La palabra «alegría» viene del latín popular «alacer» que significa algo vivo o animado. Por tanto, una persona alegre es aquella que está llena de vida y de energía. Según Don José Ortega y Gasset, filósofo español fallecido en 1955, alegría viene de la palabra «elaphos» que significa ciervo o venado, y entonces alegre es aquel que se siente ligero, rápido y da saltos como un venado. Todos experimentamos la alegría y sin embargo no es fácil explicar qué es este estado de ánimo o sentimiento. No es lo mismo estar feliz y estar alegre. La felicidad es un estado de plenitud. Pleno es lo que está lleno o completo del todo. Por consiguiente, sólo podríamos llamar feliz al ser humano que ha logrado conseguir de manera total sus deseos más profundos. Ahora bien, ningún ser humano se atrevería a declararse plenamente feliz o por lo menos de modo duradero, porque en este mundo ningún mortal puede alcanzar la completa satisfacción de sus anhelos. Hombres y mujeres vivimos en esta tierra como seres insatisfechos, siempre hambrientos de felicidad. La alegría vendría a ser entonces un estado de ánimo, un sentimiento vital de quien camina hacia la felicidad plena.

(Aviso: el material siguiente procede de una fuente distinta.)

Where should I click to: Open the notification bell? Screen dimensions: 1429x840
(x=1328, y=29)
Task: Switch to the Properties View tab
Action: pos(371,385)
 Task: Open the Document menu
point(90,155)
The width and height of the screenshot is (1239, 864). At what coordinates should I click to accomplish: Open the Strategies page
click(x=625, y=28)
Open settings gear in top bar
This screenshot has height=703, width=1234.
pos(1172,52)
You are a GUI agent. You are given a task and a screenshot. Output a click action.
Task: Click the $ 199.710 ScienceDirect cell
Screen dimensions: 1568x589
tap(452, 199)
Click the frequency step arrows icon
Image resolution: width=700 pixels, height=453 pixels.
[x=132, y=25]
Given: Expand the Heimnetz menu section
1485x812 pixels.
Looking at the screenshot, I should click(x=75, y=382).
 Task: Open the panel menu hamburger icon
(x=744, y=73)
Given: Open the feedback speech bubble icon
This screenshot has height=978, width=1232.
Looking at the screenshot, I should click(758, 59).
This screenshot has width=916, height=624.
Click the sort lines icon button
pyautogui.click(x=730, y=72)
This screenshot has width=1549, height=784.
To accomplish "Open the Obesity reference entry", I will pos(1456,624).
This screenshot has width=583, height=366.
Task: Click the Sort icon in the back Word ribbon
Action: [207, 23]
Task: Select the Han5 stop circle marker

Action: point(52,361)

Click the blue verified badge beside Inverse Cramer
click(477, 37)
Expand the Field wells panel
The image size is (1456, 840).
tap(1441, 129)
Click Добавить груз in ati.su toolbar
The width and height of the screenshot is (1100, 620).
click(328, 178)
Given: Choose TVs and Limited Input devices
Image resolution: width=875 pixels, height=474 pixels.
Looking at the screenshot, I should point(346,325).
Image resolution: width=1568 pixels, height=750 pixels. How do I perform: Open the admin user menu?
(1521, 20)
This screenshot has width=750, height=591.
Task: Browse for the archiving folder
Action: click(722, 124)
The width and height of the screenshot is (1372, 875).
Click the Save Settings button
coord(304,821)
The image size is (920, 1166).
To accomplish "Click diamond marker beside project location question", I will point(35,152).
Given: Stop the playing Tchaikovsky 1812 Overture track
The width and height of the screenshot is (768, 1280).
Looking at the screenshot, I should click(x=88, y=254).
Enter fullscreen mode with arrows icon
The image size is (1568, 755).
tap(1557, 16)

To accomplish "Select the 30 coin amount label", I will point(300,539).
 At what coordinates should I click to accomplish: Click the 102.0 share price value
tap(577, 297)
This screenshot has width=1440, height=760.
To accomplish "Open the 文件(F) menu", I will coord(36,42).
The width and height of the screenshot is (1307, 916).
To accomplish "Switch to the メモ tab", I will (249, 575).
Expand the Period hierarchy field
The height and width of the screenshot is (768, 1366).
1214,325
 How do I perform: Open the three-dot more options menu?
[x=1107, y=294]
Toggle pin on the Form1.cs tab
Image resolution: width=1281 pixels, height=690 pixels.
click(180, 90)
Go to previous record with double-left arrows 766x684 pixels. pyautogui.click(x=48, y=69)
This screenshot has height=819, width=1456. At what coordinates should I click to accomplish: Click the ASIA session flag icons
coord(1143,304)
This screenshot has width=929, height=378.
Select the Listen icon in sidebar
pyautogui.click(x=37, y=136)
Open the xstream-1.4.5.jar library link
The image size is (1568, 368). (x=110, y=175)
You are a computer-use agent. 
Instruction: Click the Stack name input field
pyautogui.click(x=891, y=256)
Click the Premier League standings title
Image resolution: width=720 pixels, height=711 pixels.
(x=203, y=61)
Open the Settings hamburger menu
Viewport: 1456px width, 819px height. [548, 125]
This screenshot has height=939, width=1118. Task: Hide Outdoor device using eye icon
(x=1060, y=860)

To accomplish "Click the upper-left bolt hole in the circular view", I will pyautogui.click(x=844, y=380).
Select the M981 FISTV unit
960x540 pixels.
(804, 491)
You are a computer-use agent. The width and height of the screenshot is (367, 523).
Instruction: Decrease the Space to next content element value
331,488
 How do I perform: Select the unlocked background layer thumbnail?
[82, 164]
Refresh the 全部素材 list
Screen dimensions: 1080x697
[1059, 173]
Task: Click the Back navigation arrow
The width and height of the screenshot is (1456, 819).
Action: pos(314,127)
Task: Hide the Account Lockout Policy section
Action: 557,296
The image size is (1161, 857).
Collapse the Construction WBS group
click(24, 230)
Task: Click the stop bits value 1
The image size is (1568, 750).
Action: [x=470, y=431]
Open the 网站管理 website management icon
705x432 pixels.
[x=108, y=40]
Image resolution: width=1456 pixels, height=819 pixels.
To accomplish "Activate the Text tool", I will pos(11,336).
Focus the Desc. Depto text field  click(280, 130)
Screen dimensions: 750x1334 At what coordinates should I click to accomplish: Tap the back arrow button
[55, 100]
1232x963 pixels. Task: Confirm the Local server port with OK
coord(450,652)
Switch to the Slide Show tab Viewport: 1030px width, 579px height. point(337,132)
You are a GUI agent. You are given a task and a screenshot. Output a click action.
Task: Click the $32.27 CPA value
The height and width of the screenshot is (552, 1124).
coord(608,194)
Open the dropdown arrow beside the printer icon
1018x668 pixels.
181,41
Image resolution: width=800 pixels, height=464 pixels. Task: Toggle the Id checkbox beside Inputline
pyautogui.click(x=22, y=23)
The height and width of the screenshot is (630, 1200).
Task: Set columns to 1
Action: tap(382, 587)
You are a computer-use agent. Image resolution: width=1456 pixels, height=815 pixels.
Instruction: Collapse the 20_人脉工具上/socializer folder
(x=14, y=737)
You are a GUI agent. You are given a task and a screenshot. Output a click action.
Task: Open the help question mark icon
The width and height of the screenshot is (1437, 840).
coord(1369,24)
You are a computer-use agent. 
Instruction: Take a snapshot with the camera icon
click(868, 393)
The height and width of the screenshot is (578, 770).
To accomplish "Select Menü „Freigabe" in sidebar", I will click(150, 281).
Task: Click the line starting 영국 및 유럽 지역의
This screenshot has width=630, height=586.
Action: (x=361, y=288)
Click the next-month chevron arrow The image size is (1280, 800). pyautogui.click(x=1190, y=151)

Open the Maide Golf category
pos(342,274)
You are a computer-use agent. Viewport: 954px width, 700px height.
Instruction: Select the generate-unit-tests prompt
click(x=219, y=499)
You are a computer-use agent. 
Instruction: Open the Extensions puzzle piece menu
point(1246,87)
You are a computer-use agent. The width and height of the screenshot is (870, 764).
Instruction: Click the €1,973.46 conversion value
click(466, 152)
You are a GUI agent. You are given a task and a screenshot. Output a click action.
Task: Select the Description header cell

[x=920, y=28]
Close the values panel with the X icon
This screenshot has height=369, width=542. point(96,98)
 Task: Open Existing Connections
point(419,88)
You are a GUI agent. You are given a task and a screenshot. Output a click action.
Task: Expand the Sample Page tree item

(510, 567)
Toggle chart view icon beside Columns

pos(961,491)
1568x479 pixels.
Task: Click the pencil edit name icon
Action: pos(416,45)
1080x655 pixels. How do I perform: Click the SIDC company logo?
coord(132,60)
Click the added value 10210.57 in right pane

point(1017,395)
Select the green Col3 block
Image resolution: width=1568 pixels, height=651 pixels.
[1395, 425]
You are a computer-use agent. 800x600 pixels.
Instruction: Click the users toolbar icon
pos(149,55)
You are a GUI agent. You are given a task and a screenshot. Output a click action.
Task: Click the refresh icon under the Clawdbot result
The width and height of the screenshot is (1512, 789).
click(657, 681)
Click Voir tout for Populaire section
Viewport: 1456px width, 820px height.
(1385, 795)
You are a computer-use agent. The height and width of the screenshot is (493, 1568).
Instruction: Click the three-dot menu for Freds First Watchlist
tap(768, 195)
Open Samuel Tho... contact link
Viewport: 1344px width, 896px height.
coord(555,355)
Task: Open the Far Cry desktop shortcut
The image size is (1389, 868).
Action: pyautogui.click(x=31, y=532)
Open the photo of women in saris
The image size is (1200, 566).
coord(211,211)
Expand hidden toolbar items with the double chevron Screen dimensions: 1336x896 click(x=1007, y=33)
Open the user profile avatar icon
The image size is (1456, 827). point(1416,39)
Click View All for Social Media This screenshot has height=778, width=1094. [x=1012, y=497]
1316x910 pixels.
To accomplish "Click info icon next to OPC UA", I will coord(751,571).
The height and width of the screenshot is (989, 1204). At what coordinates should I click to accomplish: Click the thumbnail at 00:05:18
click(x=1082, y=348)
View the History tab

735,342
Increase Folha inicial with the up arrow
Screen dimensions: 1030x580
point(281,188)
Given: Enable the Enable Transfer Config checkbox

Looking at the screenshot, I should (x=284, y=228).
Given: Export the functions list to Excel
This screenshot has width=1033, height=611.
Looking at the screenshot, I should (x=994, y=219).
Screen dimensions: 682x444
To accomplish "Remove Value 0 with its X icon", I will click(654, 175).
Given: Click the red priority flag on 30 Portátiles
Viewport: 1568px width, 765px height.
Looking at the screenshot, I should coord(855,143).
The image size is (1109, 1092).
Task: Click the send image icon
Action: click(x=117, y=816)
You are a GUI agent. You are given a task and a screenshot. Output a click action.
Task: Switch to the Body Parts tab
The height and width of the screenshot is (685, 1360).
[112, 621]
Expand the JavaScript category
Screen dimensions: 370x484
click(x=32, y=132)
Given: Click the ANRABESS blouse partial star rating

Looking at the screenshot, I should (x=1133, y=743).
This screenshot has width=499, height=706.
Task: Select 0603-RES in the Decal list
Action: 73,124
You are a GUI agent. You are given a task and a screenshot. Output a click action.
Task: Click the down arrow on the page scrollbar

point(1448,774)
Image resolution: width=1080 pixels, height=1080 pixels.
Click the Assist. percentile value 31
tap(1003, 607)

En este caso, hay que distinguir entre ser alegre y estar alegre. Se dice que una persona está alegre o está contenta porque ha conseguido satisfacer alguna necesidad, carencia o deseo. Por ejemplo, el hambriento está feliz o contento porque finalmente ha llenado su estómago con abundante y sabroso alimento. Por tanto, estar feliz o contento dependerá de las circunstancias, de los acontecimientos, personas o cosas.